Columbia College Alumni Association

Close Search

You are here

David Johns ’04, ’06 TC Works to Improve Equity and Accountability in Education

Long involved in issues of race and education, David Johns ’04, ’06 TC now works in the White House, where he helps to lead the effort by President Barack Obama ’83 to narrow the achievement gap for African-American students.

“I’ve had an interest in how educational opportunities are afforded to nontraditional students, including low-income minority students,” says Johns, executive director of the White House Initiative on Educational Excellence for African-Americans. “I’ve been grappling with these issues over the course of my lifetime.”

Since joining the White House in February 2013, Johns has crisscrossed the nation, speaking to educators and community groups about the administration’s dedication to improving equity in the U.S. education system. Its program begins with increasing access to quality pre-kindergarten and extends through K–12, where the administration wants to increase the supply of well-qualified teachers, develop more public-private partnerships and provide funding for community-based organizations that support students in their educational journey.

The administration has also pushed its accountability agenda through grants in its Race to the Top competition, which aims to hold teachers responsible, in part, for their students’ academic achievements.

In the Midwest, Johns has worked with officials and educators in Detroit and St. Louis on creating access to school-based employment development opportunities for African-American men and boys. Making that leap from school to workforce is crucial for black men, who, Johns notes, face considerable challenges in American society.

Johns talks often about a 2002 study that said there are more black men in prison than in college. As a counter, he cites the work of Howard University associate professor Ivory Toldson, who found that in 2012 there were 600,000 more black men in college than prison. Johns says it’s important to change the narrative and support educational programs for African-American men.

Education has played a big role in Johns’ rise to the White House. Raised by a single mother in the predominantly minority Los Angeles suburb of Inglewood, he rode a bus 45 minutes each way to a charter school in Pacific Palisades, an upscale neighborhood on the city’s west side.

At Columbia, Johns helped found Columbia University Concerned Students of Color after a series of campus incidents — including a satirical article in a campus publication and an organization’s critique of affirmative action — sparked student debate on racial issues. It led to a week of silent protests in February 2004 by hundreds of students, who urged changes in the Core Curriculum, sensitivity training on racial issues and the creation of an office of multicultural affairs.

After graduation, Johns began teaching kindergarten at The School at Columbia University, where he was one of the few African-American teachers. A year later, he enrolled at Teachers College, where he delved into education policy.

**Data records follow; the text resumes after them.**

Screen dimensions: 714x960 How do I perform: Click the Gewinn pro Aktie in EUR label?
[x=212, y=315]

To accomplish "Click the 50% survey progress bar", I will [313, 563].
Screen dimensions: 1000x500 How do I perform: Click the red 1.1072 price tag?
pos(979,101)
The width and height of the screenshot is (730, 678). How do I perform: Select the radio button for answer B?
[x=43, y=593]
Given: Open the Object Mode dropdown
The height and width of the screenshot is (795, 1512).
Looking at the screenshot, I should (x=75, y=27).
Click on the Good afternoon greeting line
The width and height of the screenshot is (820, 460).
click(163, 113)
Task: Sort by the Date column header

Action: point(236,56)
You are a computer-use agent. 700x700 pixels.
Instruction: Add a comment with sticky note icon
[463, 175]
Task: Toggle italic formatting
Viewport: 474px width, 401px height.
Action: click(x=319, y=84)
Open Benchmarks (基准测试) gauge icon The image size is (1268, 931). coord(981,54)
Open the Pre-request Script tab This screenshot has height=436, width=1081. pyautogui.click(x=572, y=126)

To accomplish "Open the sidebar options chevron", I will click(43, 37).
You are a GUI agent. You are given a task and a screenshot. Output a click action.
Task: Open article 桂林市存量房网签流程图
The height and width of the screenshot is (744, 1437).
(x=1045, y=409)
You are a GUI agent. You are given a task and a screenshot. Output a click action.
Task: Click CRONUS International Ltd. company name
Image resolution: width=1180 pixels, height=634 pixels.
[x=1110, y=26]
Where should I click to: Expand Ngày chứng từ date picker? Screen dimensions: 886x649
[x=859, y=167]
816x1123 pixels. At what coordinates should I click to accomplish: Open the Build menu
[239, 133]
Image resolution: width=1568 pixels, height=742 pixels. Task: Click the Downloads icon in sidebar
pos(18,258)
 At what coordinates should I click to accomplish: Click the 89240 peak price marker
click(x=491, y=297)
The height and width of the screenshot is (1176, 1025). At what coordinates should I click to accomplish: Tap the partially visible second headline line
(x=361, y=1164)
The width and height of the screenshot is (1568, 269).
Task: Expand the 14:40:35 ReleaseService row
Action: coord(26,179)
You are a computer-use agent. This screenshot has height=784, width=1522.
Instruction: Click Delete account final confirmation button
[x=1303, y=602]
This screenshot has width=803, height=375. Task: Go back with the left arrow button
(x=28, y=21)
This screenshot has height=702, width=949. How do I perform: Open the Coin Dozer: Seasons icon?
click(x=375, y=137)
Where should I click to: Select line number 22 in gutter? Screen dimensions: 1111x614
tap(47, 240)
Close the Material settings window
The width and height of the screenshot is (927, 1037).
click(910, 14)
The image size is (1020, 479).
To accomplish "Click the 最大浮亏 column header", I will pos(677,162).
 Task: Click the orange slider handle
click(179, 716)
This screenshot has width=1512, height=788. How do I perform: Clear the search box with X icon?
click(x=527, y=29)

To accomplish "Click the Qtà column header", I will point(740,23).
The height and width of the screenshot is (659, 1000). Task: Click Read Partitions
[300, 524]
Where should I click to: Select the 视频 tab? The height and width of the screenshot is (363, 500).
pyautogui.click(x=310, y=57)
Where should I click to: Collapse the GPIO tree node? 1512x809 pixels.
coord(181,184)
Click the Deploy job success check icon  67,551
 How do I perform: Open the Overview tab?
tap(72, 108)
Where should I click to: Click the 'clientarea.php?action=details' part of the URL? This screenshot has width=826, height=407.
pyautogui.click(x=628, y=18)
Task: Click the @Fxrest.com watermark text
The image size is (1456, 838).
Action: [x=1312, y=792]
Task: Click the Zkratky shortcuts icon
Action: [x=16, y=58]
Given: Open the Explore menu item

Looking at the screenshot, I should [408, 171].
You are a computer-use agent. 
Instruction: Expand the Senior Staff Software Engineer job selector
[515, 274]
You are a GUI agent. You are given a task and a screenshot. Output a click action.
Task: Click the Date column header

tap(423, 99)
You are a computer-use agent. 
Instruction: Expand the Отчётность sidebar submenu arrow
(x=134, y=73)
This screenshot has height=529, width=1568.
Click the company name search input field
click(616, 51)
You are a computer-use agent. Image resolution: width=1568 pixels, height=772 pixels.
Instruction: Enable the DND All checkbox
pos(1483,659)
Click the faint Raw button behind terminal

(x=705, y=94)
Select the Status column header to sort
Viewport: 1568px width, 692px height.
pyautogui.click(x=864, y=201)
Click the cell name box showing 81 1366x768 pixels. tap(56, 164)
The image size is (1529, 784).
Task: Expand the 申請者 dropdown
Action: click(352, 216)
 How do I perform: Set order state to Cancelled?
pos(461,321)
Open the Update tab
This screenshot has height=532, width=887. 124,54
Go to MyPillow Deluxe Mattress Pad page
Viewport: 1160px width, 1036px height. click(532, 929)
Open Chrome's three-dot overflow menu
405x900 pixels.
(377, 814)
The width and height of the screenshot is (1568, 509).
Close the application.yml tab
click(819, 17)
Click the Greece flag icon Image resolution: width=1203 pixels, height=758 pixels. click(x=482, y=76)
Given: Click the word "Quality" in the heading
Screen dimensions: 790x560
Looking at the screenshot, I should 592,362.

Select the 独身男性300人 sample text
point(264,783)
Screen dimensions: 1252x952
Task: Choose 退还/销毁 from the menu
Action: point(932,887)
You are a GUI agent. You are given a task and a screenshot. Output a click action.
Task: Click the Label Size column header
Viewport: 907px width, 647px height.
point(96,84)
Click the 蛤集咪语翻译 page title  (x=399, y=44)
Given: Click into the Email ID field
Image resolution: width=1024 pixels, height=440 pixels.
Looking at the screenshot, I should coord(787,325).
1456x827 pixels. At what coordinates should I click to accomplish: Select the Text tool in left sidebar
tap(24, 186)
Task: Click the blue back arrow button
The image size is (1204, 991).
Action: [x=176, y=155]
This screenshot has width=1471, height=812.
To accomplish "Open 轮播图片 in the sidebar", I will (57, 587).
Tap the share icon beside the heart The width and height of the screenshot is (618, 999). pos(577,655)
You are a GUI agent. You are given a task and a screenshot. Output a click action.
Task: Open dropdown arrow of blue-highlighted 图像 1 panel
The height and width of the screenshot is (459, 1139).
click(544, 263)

“David is a terrific amalgam of idealism and pragmatism,” says Aaron Pallas, professor of sociology and education at TC. “He remains idealistic about the promise of extending the American Dream to all children, regardless of the color of their skin. And his experience working on Capitol Hill has taught him how to craft policies that can garner bipartisan support.”

Johns’ studies at TC led him to Washington, D.C., where as a fellow with the Congressional Black Caucus Foundation he worked on the reauthorization of the Head Start program, which funds early education for the children of poor families. He landed a job as an aide to U.S. Rep. Charles Rangel (D-N.Y.) and subsequently become a senior policy adviser to the Senate Committee on Health, Education, Labor and Pensions.

“I came to Washington to make a more systemic impact,” says Johns. “It’s important to find ways to scale up best practices, using policy as a tool to make changes on a larger scale.”

Working on the Senate committee, Johns learned that legislation can move at a glacial pace. Talks on reauthorization of the Elementary and Secondary Education Act — known as No Child Left Behind — began in 2007; they were not concluded by the time Johns left the committee in 2012 to work on Obama’s reelection campaign, where he was policy and research director in the swing state of Nevada. Obama won the state by six percentage points, which raised Johns’ profile in the Obama camp.

While acknowledging that No Child Left Behind was not a panacea for all that ails the U.S. education system, Johns says that the law’s requirement that student achievement data be made public — and broken down by a student’s race and socio-economic level — has brought much-needed attention to the needs of schools in the nation’s poorest neighborhoods.

“The shining of a bright light on this data has resulted in a more thoughtful conversation on the underachievement of African-American students,” says Johns. “And that conversation needs to continue.”